*What is required*. I'd like the line containing "Task: Click the step 2 circle indicator" and every line below it, to the end of the material, repeated exactly and with nothing else.

───

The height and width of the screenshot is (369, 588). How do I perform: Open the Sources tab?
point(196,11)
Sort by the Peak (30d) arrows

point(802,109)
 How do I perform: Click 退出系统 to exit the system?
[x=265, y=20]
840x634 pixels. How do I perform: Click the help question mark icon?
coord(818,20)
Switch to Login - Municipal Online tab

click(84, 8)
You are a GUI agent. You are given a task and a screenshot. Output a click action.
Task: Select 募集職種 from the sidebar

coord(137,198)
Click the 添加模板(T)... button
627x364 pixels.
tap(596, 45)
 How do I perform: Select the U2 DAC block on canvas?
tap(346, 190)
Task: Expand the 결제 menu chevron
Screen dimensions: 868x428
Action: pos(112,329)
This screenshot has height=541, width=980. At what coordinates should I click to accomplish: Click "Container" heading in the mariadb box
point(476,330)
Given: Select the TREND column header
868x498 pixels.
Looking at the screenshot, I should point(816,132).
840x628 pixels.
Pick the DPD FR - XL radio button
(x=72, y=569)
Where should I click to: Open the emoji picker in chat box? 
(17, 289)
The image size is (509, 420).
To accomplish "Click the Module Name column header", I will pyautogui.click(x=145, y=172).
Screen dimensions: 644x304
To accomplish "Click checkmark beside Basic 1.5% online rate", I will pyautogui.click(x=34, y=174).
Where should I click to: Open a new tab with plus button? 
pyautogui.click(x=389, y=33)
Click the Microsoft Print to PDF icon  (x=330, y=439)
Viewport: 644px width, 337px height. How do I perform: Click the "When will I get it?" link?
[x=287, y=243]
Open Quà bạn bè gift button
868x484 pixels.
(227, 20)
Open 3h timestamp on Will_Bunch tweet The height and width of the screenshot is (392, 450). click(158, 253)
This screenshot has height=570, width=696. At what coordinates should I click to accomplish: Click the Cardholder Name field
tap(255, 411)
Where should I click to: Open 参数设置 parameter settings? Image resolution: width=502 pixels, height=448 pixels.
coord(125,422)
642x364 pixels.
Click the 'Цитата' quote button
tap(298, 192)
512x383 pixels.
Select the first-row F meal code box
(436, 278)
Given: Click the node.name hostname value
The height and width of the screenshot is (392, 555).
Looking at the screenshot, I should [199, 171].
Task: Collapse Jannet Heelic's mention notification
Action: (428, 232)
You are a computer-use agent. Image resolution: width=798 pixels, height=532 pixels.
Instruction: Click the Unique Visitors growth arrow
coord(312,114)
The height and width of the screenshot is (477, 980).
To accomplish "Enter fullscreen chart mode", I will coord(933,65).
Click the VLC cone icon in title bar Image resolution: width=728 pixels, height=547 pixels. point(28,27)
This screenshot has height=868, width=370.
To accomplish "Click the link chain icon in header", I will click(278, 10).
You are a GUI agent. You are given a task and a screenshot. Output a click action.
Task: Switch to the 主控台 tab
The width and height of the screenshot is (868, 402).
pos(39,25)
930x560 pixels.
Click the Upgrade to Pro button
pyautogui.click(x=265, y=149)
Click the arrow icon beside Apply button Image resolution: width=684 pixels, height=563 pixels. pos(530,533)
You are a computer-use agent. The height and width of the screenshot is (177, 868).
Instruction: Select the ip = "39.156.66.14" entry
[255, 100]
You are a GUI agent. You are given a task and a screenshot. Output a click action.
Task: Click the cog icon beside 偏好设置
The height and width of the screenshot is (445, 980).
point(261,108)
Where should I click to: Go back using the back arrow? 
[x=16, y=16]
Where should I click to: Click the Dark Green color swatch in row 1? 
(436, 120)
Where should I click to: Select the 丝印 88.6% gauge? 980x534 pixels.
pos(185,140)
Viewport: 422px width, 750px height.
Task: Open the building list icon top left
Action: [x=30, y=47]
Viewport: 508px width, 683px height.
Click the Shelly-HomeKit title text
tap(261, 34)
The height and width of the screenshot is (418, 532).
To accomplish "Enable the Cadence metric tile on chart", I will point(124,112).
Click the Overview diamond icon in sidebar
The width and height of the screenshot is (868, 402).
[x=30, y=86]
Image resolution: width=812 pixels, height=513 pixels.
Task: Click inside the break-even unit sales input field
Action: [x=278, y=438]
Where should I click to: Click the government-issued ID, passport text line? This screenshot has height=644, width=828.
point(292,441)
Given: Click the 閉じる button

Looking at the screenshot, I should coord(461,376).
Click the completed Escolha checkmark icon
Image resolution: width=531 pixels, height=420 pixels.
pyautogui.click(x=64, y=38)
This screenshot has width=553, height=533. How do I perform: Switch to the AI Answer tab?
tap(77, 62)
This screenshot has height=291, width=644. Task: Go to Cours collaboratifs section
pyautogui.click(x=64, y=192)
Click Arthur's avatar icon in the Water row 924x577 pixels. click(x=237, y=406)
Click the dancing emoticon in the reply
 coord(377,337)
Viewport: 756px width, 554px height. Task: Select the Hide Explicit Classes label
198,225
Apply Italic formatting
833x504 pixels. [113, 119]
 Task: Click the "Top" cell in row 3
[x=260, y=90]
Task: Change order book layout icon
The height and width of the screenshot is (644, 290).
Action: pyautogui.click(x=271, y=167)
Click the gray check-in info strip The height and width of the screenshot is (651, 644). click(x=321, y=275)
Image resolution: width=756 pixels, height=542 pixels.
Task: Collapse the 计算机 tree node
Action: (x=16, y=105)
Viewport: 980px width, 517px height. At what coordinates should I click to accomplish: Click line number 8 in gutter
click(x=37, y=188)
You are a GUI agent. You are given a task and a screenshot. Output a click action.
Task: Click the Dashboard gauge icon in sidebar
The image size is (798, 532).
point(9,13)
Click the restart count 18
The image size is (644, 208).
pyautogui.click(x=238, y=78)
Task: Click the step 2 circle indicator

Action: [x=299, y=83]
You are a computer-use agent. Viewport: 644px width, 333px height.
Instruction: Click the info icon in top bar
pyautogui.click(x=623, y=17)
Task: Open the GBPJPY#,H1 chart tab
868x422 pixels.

───

*Finished exercise*.
Task: Click the step 2 circle indicator

Action: [x=299, y=83]
You are a computer-use agent. Viewport: 644px width, 333px height.
Instruction: Click the info icon in top bar
pyautogui.click(x=623, y=17)
Task: Open the GBPJPY#,H1 chart tab
868x422 pixels.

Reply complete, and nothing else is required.